Question

Evaluate the given indefinite integral.$$\int x e^{-2 x} d x$$

Answer

**step1** Understanding the problem

The problem asks us to evaluate the indefinite integral of the function $$x e^{-2x}$$ with respect to $$x$$. This means we need to find an antiderivative of the given function. In simpler terms, we are looking for a function whose derivative is $$x e^{-2x}$$.

**step2** Choosing the method of integration

The integrand, $$x e^{-2x}$$, is a product of two different types of functions: an algebraic function ($$x$$) and an exponential function ($$e^{-2x}$$). When integrating a product of functions, the method of integration by parts is often suitable.

**step3** Recalling the integration by parts formula

The integration by parts formula is a fundamental rule for integrating products of functions. It states:
$$\int u \, dv = uv - \int v \, du$$
Our goal is to choose $$u$$ and $$dv$$ from the integrand such that the new integral $$\int v \, du$$ is easier to solve than the original integral.

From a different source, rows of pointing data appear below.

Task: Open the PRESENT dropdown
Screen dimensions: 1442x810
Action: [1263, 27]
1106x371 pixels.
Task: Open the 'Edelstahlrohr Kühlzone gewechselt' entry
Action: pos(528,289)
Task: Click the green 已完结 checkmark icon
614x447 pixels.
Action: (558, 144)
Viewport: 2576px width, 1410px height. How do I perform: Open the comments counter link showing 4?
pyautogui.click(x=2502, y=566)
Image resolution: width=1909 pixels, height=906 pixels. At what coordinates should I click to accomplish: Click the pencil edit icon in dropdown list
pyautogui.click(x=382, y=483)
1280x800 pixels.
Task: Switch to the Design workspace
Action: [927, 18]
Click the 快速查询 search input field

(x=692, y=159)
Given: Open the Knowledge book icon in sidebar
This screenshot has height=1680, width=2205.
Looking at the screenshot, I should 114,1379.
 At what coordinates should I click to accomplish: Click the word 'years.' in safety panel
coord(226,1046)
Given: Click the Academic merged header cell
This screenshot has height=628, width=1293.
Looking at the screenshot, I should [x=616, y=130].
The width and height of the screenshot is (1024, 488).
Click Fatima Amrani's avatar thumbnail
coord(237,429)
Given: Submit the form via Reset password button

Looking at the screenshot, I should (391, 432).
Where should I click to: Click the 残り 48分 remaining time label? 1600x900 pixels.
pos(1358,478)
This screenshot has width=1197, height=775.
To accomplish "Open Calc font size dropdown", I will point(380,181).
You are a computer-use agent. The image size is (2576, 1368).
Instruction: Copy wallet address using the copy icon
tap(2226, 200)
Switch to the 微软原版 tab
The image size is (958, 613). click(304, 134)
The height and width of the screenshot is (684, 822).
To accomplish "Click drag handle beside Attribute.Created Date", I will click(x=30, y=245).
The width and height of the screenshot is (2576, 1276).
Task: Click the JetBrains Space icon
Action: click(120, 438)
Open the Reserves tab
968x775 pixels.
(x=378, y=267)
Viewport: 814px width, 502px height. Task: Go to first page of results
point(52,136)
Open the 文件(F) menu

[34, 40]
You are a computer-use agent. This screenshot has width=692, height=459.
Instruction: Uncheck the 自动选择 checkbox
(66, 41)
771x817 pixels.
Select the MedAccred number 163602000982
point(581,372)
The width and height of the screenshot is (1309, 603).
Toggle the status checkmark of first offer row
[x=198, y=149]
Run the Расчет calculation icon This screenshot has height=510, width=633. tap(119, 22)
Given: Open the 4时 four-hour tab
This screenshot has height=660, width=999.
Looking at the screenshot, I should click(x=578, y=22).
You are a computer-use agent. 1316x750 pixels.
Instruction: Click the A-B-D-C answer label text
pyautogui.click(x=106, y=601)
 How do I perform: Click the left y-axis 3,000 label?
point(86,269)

**step4** Selecting $$u$$ and $$dv$$

To effectively use integration by parts, we need to choose $$u$$ and $$dv$$. A common mnemonic to help with this choice is LIATE (Logarithmic, Inverse trigonometric, Algebraic, Trigonometric, Exponential), which suggests prioritizing $$u$$ in that order.
In our integral, we have an Algebraic term ($$x$$) and an Exponential term ($$e^{-2x}$$). According to LIATE, Algebraic functions come before Exponential functions. Therefore, we should choose:
$$u = x$$
$$dv = e^{-2x} \, dx$$

**step5** Calculating $$du$$ and $$v$$

Once $$u$$ and $$dv$$ are chosen, we need to find their respective derivatives and integrals:
1. **To find $$du$$**: Differentiate $$u$$ with respect to $$x$$:
$$du = \frac{d}{dx}(x) \, dx = 1 \, dx = dx$$
2. **To find $$v$$**: Integrate $$dv$$:
$$v = \int e^{-2x} \, dx$$
To perform this integration, we can use a simple substitution. Let $$k = -2x$$. Then, the differential $$dk = -2 \, dx$$, which implies $$dx = -\frac{1}{2} dk$$.
Substituting these into the integral for $$v$$:
$$v = \int e^k \left(-\frac{1}{2}\right) \, dk = -\frac{1}{2} \int e^k \, dk$$
$$v = -\frac{1}{2} e^k$$
Now, substitute back $$k = -2x$$:
$$v = -\frac{1}{2} e^{-2x}$$
(We do not include the constant of integration at this stage, as it will be accounted for in the final step of the main integral.)

**step6** Applying the integration by parts formula

Now, we substitute $$u$$, $$v$$, $$du$$, and $$dv$$ into the integration by parts formula $$\int u \, dv = uv - \int v \, du$$:
$$\int x e^{-2x} \, dx = (x) \left(-\frac{1}{2} e^{-2x}\right) - \int \left(-\frac{1}{2} e^{-2x}\right) (dx)$$
Simplify the expression:
$$\int x e^{-2x} \, dx = -\frac{1}{2} x e^{-2x} + \int \frac{1}{2} e^{-2x} \, dx$$
We can pull the constant factor $$\frac{1}{2}$$ out of the integral:
$$\int x e^{-2x} \, dx = -\frac{1}{2} x e^{-2x} + \frac{1}{2} \int e^{-2x} \, dx$$

**step7** Evaluating the remaining integral

We now need to evaluate the remaining integral, which is $$\int e^{-2x} \, dx$$. We have already found this integral when calculating $$v$$ in Step 5:
$$\int e^{-2x} \, dx = -\frac{1}{2} e^{-2x}$$

**step8** Substituting and finalizing the solution

Substitute the result from Step 7 back into the equation from Step 6:
$$\int x e^{-2x} \, dx = -\frac{1}{2} x e^{-2x} + \frac{1}{2} \left(-\frac{1}{2} e^{-2x}\right) + C$$
Perform the multiplication:
$$\int x e^{-2x} \, dx = -\frac{1}{2} x e^{-2x} - \frac{1}{4} e^{-2x} + C$$
Finally, we can factor out a common term, such as $$-\frac{1}{4} e^{-2x}$$, to present the answer in a more compact form:
$$\int x e^{-2x} \, dx = -\frac{1}{4} e^{-2x} (2x + 1) + C$$
Where $$C$$ is the constant of integration, representing all possible antiderivatives.